Material for the task >>
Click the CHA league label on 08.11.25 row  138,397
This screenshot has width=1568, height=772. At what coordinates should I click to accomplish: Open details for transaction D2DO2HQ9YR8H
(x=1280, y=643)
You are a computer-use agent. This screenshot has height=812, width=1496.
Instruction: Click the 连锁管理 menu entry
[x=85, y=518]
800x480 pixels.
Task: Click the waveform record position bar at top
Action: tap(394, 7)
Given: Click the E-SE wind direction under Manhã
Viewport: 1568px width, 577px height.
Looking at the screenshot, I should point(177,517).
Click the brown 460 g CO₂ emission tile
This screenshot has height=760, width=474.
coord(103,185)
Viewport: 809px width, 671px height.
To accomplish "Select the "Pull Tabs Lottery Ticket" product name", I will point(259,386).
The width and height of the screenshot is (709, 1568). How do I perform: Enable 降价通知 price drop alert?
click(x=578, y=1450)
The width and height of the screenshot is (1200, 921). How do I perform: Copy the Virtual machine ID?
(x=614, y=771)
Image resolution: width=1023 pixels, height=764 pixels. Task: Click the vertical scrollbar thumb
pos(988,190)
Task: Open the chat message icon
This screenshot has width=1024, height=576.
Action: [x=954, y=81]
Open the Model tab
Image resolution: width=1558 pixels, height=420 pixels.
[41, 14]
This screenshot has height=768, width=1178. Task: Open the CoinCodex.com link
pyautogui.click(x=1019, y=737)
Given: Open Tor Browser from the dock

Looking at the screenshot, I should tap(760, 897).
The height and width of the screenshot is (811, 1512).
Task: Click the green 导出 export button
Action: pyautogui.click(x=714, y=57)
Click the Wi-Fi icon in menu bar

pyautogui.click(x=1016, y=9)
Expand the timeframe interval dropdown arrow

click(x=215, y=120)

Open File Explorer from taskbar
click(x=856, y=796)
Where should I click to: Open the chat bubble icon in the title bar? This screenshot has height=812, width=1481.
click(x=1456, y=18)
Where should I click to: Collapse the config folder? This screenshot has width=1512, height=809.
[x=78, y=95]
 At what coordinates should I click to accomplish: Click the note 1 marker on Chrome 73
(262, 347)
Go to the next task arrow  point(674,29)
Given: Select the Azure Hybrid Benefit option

Task goal >>
Copy out the records word for word, from the line holding "Task: Open the chat message icon" through the end of the records, both ends included.

Full output >>
Task: Open the chat message icon
This screenshot has width=1024, height=576.
Action: [x=954, y=81]
Open the Model tab
Image resolution: width=1558 pixels, height=420 pixels.
[41, 14]
This screenshot has height=768, width=1178. Task: Open the CoinCodex.com link
pyautogui.click(x=1019, y=737)
Given: Open Tor Browser from the dock

Looking at the screenshot, I should tap(760, 897).
The height and width of the screenshot is (811, 1512).
Task: Click the green 导出 export button
Action: pyautogui.click(x=714, y=57)
Click the Wi-Fi icon in menu bar

pyautogui.click(x=1016, y=9)
Expand the timeframe interval dropdown arrow

click(x=215, y=120)

Open File Explorer from taskbar
click(x=856, y=796)
Where should I click to: Open the chat bubble icon in the title bar? This screenshot has height=812, width=1481.
click(x=1456, y=18)
Where should I click to: Collapse the config folder? This screenshot has width=1512, height=809.
[x=78, y=95]
 At what coordinates should I click to accomplish: Click the note 1 marker on Chrome 73
(262, 347)
Go to the next task arrow  point(674,29)
Given: Select the Azure Hybrid Benefit option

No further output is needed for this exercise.